Exercise input
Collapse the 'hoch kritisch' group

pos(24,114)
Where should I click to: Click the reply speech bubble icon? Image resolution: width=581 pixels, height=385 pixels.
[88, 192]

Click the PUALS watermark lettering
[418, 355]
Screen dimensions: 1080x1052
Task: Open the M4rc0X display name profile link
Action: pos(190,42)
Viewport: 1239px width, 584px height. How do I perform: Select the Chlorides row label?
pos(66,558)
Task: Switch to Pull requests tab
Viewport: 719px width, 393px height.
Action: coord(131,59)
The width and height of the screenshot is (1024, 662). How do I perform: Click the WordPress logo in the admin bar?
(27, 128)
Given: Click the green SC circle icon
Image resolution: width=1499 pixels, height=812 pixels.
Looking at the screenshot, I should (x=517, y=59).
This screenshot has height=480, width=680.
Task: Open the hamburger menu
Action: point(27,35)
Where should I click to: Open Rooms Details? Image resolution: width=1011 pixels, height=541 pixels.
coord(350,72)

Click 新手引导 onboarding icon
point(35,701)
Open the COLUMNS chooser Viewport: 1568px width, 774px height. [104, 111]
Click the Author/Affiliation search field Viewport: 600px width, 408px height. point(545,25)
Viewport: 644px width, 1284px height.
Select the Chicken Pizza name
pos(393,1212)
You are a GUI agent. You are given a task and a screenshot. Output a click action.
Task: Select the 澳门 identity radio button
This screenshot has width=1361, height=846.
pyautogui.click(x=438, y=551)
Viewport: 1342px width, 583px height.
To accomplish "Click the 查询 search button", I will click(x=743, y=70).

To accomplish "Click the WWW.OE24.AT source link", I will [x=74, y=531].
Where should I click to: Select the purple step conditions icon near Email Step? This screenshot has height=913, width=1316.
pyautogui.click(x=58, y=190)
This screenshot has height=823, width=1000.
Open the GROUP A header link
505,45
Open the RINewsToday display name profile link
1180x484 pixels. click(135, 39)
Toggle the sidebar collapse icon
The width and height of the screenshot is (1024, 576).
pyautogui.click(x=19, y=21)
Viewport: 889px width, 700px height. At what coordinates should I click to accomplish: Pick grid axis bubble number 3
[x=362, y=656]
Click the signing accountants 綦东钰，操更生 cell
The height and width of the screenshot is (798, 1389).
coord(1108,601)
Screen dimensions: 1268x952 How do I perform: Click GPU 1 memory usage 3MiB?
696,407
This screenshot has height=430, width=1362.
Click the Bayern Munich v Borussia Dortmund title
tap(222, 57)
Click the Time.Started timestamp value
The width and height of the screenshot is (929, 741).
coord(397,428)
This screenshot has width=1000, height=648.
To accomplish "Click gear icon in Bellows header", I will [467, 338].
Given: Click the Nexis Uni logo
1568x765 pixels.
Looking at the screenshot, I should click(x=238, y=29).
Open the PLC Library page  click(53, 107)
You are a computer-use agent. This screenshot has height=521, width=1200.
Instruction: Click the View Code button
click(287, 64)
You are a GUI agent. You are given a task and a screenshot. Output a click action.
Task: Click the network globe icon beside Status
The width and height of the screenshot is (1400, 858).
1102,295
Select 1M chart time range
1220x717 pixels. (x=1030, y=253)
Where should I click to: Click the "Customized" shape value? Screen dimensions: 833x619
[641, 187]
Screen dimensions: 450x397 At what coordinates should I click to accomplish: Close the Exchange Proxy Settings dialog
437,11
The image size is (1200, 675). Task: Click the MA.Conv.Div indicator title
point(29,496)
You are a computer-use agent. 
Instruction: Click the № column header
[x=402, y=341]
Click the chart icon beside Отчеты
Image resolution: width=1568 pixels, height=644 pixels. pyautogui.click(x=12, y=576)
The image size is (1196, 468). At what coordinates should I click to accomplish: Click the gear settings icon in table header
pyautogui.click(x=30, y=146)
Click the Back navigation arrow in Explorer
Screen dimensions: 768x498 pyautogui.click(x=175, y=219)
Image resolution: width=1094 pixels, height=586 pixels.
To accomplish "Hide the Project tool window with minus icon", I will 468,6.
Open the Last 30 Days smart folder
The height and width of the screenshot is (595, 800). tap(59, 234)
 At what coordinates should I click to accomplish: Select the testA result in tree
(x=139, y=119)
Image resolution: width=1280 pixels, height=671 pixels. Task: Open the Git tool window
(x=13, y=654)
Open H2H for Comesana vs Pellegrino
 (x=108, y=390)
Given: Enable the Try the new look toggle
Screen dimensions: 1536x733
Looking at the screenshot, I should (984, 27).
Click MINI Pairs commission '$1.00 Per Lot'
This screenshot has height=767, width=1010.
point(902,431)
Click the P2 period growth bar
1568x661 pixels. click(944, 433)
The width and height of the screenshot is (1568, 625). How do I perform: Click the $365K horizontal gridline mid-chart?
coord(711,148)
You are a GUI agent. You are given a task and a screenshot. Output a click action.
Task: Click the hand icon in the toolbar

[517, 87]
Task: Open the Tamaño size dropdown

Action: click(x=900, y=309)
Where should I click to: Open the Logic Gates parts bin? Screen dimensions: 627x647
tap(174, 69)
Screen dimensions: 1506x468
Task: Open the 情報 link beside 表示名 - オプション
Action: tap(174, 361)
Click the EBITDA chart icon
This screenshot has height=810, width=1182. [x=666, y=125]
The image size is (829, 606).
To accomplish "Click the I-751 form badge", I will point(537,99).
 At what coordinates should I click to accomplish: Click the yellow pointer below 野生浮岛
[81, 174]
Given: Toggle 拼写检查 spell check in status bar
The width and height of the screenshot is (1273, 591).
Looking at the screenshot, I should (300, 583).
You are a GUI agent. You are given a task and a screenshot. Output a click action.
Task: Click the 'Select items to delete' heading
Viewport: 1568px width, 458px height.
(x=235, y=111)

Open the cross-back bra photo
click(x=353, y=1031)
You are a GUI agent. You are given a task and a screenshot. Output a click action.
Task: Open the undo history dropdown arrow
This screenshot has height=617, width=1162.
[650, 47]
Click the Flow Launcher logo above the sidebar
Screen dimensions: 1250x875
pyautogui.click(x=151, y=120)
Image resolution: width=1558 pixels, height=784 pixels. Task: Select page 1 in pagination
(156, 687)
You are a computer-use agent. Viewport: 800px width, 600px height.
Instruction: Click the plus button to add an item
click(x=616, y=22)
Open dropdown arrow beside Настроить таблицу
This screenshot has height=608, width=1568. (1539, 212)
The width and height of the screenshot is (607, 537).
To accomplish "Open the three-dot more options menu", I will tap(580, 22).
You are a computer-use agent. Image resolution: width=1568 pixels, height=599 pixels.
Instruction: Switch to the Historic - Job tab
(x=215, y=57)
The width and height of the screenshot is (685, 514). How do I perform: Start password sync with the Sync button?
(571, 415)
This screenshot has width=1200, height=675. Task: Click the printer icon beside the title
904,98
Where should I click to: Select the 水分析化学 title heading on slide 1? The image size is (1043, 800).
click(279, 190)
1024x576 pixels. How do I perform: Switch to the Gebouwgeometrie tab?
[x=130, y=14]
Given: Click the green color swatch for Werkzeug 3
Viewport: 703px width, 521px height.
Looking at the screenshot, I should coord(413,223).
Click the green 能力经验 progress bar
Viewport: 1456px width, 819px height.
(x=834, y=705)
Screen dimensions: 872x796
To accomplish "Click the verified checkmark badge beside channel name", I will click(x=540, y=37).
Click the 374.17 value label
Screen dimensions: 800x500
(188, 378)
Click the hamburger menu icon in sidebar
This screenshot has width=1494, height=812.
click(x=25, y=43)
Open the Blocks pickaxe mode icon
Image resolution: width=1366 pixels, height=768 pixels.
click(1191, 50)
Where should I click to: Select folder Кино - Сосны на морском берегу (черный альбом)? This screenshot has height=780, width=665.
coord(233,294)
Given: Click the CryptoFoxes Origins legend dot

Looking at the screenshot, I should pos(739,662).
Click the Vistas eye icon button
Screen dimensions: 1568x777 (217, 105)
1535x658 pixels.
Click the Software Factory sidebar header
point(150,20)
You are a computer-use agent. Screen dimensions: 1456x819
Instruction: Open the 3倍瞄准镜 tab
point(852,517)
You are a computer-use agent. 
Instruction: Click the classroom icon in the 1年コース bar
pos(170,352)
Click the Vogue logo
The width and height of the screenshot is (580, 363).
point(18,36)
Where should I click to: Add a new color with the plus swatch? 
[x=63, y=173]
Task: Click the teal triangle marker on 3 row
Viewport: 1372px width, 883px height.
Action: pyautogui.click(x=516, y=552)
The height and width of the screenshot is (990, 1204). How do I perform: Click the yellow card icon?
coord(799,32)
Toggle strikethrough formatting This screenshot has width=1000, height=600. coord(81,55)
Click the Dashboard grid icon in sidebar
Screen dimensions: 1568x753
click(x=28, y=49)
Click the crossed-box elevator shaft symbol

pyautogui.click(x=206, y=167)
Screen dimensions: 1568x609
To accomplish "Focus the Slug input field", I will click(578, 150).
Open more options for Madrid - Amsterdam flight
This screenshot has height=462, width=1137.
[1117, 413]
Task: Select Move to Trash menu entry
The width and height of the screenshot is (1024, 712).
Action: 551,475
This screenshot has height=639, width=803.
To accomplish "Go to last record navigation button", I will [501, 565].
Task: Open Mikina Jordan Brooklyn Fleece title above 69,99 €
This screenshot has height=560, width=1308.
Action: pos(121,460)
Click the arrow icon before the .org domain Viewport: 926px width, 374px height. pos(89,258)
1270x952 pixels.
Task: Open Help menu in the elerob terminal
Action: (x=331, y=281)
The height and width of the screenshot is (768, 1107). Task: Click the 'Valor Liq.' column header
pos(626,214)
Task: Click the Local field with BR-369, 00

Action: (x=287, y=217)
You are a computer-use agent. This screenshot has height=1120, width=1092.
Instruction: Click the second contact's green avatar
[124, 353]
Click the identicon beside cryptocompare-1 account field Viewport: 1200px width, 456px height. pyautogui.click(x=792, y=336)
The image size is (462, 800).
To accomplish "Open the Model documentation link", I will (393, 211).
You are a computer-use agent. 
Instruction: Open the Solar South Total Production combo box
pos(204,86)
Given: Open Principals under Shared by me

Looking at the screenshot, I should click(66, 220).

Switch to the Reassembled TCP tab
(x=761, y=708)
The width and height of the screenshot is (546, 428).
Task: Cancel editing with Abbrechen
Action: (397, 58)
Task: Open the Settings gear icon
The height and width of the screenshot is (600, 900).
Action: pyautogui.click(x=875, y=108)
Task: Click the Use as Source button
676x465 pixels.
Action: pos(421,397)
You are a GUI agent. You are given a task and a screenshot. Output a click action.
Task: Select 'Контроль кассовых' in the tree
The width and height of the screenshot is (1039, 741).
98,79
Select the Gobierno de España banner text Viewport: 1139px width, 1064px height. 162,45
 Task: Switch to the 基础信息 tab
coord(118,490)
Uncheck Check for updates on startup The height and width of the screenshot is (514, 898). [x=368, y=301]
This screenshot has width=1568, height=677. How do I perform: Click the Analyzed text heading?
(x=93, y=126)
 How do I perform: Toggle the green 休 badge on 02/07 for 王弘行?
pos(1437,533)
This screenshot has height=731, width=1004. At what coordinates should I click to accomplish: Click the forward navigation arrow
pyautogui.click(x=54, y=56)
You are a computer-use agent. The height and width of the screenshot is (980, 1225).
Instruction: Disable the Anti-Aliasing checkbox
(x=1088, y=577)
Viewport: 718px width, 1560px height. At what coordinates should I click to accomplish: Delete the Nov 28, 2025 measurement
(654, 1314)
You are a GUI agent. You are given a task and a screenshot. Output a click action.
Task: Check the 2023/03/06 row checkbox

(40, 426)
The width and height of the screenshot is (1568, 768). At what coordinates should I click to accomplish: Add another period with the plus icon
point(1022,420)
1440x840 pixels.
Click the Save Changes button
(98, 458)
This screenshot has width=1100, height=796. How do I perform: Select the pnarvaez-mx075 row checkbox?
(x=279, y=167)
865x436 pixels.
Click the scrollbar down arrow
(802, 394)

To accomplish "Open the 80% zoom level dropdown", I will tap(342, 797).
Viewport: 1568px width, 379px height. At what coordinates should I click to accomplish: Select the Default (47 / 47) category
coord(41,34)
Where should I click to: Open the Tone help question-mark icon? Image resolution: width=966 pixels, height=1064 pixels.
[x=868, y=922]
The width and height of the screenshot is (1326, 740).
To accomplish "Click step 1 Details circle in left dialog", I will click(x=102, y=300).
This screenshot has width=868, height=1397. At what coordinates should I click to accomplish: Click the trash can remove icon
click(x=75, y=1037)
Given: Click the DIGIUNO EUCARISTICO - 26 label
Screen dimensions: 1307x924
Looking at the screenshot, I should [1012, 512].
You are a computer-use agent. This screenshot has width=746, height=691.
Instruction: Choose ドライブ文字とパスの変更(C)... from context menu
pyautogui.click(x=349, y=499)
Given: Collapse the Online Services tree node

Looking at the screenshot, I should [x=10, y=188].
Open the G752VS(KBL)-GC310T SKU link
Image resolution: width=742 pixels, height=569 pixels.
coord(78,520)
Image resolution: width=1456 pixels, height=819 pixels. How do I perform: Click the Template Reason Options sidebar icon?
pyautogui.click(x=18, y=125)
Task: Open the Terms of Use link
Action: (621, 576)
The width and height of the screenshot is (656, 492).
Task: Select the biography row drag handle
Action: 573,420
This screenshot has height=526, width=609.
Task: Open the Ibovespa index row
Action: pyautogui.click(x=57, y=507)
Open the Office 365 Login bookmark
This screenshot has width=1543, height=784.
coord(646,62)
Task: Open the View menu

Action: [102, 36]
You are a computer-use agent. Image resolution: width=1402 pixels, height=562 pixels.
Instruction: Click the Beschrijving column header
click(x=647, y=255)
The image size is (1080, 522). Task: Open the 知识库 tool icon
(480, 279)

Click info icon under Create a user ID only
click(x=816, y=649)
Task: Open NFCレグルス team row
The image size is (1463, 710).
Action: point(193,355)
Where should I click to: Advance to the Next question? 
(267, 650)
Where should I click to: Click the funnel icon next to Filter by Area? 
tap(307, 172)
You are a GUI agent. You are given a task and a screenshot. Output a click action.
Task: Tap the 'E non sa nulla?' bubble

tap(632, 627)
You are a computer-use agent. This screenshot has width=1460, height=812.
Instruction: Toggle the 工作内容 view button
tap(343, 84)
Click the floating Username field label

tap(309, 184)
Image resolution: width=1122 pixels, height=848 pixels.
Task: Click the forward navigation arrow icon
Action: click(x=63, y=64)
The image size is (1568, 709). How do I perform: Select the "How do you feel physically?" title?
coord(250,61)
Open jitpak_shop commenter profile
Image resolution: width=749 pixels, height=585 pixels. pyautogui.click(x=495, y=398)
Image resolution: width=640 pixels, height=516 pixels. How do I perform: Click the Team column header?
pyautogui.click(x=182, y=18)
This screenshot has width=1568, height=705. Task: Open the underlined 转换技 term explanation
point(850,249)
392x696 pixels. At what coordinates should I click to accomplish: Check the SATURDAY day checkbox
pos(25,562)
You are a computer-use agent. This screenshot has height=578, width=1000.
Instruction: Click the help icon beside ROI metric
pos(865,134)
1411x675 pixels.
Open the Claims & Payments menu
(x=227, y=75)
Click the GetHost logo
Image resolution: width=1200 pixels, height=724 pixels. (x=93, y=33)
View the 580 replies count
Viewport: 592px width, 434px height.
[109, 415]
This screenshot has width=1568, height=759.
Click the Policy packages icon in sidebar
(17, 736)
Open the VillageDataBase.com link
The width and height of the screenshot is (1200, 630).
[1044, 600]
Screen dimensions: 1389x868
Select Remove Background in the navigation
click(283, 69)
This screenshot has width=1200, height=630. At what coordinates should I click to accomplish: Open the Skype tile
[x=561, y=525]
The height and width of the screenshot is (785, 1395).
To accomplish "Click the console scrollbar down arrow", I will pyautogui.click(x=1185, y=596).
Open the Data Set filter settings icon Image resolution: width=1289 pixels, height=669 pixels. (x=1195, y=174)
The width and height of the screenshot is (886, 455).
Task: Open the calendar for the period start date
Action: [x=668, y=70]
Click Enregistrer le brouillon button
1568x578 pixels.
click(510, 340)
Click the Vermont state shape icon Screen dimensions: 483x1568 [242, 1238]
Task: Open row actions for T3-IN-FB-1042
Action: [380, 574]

Directions
Report all lines in the records that include the string "above".

Problem solution
Click the Flow Launcher logo above the sidebar
Task: Open Mikina Jordan Brooklyn Fleece title above 69,99 €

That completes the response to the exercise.